Households with children tended to have the primary
computer in a publicly accessible location within the home, often converting the dining
room to a computing room. Households with young or no children tended to leave the primary
computer in the den or office.

Perhaps the most dramatic change observed was that
"multitasking really skyrocketed," McClard said. People took the tablet along
with them when performing chores in the home.

In one case, a woman listened to streamed audio on her
tablet while folding the laundry and another time while bathing her child. In another
home, the tablet was used simultaneously with a TV broadcast of an auto race. The streamed
video of the race was viewed during TV commercials, providing uninterrupted race coverage
for the viewer.

Another simultaneous user spontaneously e-mailed a comment
into a news show -- something they said they otherwise would not have done if they had to
remember the e-mail address.

People also responded more frequently to URLs (uniform
resource locators) seen on commercials while using the tablet.

Overall, households used the tablet about one hour per day,
spending 55 percent of the time online, according to Patricia Somers, user-interface
designer for MediaOne Labs.

Because of the relative difficulty of entering text into
the tablet, chat -- mainly instant-message applications -- and e-mail were not used as
frequently as some households would have liked.

Streaming video and audio comprised popular uses of the
tablets, with archived talk radio as one of the top streaming choices. Three of the top 10
sites visited were streaming-audio sites, Somers said. The relatively poor quality of the
tablet's passive-matrix screen was apparently not well-suited to streaming video.

Somers found that 85 percent of the sites accessed by
tablet households were visited by one person, indicating very little overlap in surfing
preferences.

In one household -- a couple living in a small apartment --
an interesting dynamic was reported regarding simultaneous PC/tablet use. The woman was
looking for homes online sitting at her PC, while the man relaxed on the couch with the
tablet. Finding a home of interest, the woman would "instant-message" the URL to
the man on the couch so he could check it out.
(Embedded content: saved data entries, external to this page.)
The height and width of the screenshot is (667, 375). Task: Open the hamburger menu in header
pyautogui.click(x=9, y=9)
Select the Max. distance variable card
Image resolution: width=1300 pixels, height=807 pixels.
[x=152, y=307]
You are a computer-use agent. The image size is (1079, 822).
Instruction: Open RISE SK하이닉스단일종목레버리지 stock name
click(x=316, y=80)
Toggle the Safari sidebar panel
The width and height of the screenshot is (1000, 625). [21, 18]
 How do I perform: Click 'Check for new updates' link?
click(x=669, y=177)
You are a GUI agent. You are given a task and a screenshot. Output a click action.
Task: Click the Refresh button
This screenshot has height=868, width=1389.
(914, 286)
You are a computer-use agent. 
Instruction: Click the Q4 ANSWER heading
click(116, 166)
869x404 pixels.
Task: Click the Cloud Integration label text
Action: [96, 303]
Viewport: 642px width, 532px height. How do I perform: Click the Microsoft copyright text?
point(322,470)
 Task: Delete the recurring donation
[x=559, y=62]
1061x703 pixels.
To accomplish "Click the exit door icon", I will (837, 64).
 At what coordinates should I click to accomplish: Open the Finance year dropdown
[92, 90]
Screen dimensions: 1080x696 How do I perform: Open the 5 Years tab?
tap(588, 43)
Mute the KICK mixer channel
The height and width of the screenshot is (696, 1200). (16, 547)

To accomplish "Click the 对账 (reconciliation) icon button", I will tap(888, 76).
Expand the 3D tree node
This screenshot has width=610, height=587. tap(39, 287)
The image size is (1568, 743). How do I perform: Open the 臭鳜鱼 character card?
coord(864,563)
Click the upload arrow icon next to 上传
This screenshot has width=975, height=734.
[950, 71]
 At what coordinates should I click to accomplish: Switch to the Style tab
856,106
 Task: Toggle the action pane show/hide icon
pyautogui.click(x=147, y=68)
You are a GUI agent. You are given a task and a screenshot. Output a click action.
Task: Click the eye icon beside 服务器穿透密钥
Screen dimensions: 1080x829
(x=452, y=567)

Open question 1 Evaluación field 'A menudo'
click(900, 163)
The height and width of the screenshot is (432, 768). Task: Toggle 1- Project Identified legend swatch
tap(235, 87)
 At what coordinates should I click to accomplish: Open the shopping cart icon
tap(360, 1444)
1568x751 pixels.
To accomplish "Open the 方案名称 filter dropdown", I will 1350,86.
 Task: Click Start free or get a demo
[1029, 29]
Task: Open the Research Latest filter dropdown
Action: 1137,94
While the time spent online with tablets increased about a
half-hour per household, the tablets also served to resolve some contention about who gets
to use the computer, Somers said.

Despite some usability issues -- including difficulty
typing, poor handwriting recognition and subpar screen quality -- the wireless nature was
important to people, with some wishing they could take it away from home to stay connected
and to continue using instant messaging.

But some people -- including one man with big fingers --
were happy to give the tablet back to the researchers.

In an earlier study, the group concluded that the always-on
aspect of broadband-data access extended a home's "circle of use" of the
computer beyond dens and home offices and into the kitchen and family areas. Internet use
became more utilitarian and integrated into family members' lives for homework,
shopping, checking weather and simultaneous PC/TV use.

A second study completed late last year focused on the
dynamics between the PC and TV in 10 Los Angeles-area households with high-speed Internet
access. The study group spanned income-level demographics with a diverse ethnic mix.

All of the households in the study had placed the TV and PC
in the same approximate area of the home, MediaOne Labs design anthropologist Ken Anderson
said. Both devices became so-called family objects, with the PC moving, as in the earlier
study, into the home's family center.

In dial-up households, the family often watched television
while waiting for the Internet-connected PC to dial up and display Web pages, McClard
said.

In homes with high-speed, always-on connections, the
reverse was true -- the focus was on the Internet and the PC. While the TV was on and its
sound carried beyond its physical location, people "waited for something to call them
to the TV," such as a newscast or favorite show about to air, Anderson said.